= Beginning of Section =
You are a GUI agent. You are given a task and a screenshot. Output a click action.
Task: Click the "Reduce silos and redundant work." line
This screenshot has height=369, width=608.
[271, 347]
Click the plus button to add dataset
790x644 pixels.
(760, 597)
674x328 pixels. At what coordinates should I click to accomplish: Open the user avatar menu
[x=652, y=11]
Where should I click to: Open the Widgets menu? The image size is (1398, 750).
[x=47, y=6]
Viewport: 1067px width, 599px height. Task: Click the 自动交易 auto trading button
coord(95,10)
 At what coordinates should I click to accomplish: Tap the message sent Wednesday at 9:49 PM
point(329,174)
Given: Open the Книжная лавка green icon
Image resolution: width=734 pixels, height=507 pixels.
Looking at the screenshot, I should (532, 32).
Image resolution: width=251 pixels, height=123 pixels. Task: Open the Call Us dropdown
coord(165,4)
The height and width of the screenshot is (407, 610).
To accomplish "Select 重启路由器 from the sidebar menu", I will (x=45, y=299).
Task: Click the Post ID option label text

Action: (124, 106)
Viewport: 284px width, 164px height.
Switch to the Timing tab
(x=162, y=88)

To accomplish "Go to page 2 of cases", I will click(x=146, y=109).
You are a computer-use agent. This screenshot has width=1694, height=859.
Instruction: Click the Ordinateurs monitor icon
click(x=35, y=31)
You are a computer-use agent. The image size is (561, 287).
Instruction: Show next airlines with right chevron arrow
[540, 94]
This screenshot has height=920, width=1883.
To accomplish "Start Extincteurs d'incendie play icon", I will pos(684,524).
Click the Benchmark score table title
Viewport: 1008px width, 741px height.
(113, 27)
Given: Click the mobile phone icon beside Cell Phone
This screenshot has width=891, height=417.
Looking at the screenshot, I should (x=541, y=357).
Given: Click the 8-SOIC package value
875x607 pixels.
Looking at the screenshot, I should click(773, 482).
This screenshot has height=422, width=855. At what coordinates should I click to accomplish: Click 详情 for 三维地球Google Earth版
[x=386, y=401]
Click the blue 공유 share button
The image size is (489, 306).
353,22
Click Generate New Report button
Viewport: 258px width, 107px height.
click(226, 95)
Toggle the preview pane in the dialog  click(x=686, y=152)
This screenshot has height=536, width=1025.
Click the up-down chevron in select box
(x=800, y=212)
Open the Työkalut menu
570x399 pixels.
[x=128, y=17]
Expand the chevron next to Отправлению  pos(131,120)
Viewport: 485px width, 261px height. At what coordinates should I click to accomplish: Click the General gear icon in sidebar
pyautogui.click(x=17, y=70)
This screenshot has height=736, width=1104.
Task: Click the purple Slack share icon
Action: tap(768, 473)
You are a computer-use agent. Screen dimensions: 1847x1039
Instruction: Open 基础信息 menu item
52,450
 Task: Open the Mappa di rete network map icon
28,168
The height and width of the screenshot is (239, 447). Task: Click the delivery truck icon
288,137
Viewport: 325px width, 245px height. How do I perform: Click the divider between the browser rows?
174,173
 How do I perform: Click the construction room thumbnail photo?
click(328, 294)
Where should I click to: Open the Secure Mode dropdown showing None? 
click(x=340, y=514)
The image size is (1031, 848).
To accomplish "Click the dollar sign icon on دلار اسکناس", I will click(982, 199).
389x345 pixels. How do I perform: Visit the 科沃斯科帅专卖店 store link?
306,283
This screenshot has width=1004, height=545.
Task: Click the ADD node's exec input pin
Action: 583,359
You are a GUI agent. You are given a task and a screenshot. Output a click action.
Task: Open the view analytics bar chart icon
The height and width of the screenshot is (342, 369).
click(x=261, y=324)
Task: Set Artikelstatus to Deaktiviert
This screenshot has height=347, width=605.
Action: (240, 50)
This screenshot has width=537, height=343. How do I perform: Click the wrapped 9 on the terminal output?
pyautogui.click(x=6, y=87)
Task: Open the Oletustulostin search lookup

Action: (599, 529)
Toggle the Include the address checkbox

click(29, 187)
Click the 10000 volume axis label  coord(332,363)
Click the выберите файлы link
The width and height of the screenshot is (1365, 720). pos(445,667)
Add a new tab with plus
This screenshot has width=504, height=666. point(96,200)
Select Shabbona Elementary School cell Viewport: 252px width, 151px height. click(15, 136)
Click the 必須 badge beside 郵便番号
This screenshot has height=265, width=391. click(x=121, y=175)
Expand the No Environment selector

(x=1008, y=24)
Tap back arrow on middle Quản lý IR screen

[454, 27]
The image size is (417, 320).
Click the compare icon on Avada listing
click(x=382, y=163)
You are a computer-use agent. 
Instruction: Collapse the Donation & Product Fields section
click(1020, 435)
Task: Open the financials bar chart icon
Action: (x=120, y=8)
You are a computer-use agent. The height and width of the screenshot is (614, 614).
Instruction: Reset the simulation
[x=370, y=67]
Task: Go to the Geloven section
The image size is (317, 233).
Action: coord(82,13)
= End of Section =
→ To do
Each line above needs to be repeated exactly, with nothing omitted.

→ Expected output
You are a GUI agent. You are given a task and a screenshot. Output a click action.
Task: Click the "Reduce silos and redundant work." line
This screenshot has height=369, width=608.
[271, 347]
Click the plus button to add dataset
790x644 pixels.
(760, 597)
674x328 pixels. At what coordinates should I click to accomplish: Open the user avatar menu
[x=652, y=11]
Where should I click to: Open the Widgets menu? The image size is (1398, 750).
[x=47, y=6]
Viewport: 1067px width, 599px height. Task: Click the 自动交易 auto trading button
coord(95,10)
 At what coordinates should I click to accomplish: Tap the message sent Wednesday at 9:49 PM
point(329,174)
Given: Open the Книжная лавка green icon
Image resolution: width=734 pixels, height=507 pixels.
Looking at the screenshot, I should (532, 32).
Image resolution: width=251 pixels, height=123 pixels. Task: Open the Call Us dropdown
coord(165,4)
The height and width of the screenshot is (407, 610).
To accomplish "Select 重启路由器 from the sidebar menu", I will (x=45, y=299).
Task: Click the Post ID option label text

Action: (124, 106)
Viewport: 284px width, 164px height.
Switch to the Timing tab
(x=162, y=88)

To accomplish "Go to page 2 of cases", I will click(x=146, y=109).
You are a computer-use agent. This screenshot has width=1694, height=859.
Instruction: Click the Ordinateurs monitor icon
click(x=35, y=31)
You are a computer-use agent. The image size is (561, 287).
Instruction: Show next airlines with right chevron arrow
[540, 94]
This screenshot has height=920, width=1883.
To accomplish "Start Extincteurs d'incendie play icon", I will pos(684,524).
Click the Benchmark score table title
Viewport: 1008px width, 741px height.
(113, 27)
Given: Click the mobile phone icon beside Cell Phone
This screenshot has width=891, height=417.
Looking at the screenshot, I should (x=541, y=357).
Given: Click the 8-SOIC package value
875x607 pixels.
Looking at the screenshot, I should click(773, 482).
This screenshot has height=422, width=855. At what coordinates should I click to accomplish: Click 详情 for 三维地球Google Earth版
[x=386, y=401]
Click the blue 공유 share button
The image size is (489, 306).
353,22
Click Generate New Report button
Viewport: 258px width, 107px height.
click(226, 95)
Toggle the preview pane in the dialog  click(x=686, y=152)
This screenshot has height=536, width=1025.
Click the up-down chevron in select box
(x=800, y=212)
Open the Työkalut menu
570x399 pixels.
[x=128, y=17]
Expand the chevron next to Отправлению  pos(131,120)
Viewport: 485px width, 261px height. At what coordinates should I click to accomplish: Click the General gear icon in sidebar
pyautogui.click(x=17, y=70)
This screenshot has height=736, width=1104.
Task: Click the purple Slack share icon
Action: tap(768, 473)
You are a computer-use agent. Screen dimensions: 1847x1039
Instruction: Open 基础信息 menu item
52,450
 Task: Open the Mappa di rete network map icon
28,168
The height and width of the screenshot is (239, 447). Task: Click the delivery truck icon
288,137
Viewport: 325px width, 245px height. How do I perform: Click the divider between the browser rows?
174,173
 How do I perform: Click the construction room thumbnail photo?
click(328, 294)
Where should I click to: Open the Secure Mode dropdown showing None? 
click(x=340, y=514)
The image size is (1031, 848).
To accomplish "Click the dollar sign icon on دلار اسکناس", I will click(982, 199).
389x345 pixels. How do I perform: Visit the 科沃斯科帅专卖店 store link?
306,283
This screenshot has width=1004, height=545.
Task: Click the ADD node's exec input pin
Action: 583,359
You are a GUI agent. You are given a task and a screenshot. Output a click action.
Task: Open the view analytics bar chart icon
The height and width of the screenshot is (342, 369).
click(x=261, y=324)
Task: Set Artikelstatus to Deaktiviert
This screenshot has height=347, width=605.
Action: (240, 50)
This screenshot has width=537, height=343. How do I perform: Click the wrapped 9 on the terminal output?
pyautogui.click(x=6, y=87)
Task: Open the Oletustulostin search lookup

Action: (599, 529)
Toggle the Include the address checkbox

click(29, 187)
Click the 10000 volume axis label  coord(332,363)
Click the выберите файлы link
The width and height of the screenshot is (1365, 720). pos(445,667)
Add a new tab with plus
This screenshot has width=504, height=666. point(96,200)
Select Shabbona Elementary School cell Viewport: 252px width, 151px height. click(15, 136)
Click the 必須 badge beside 郵便番号
This screenshot has height=265, width=391. click(x=121, y=175)
Expand the No Environment selector

(x=1008, y=24)
Tap back arrow on middle Quản lý IR screen

[454, 27]
The image size is (417, 320).
Click the compare icon on Avada listing
click(x=382, y=163)
You are a computer-use agent. 
Instruction: Collapse the Donation & Product Fields section
click(1020, 435)
Task: Open the financials bar chart icon
Action: (x=120, y=8)
You are a computer-use agent. The height and width of the screenshot is (614, 614).
Instruction: Reset the simulation
[x=370, y=67]
Task: Go to the Geloven section
The image size is (317, 233).
Action: coord(82,13)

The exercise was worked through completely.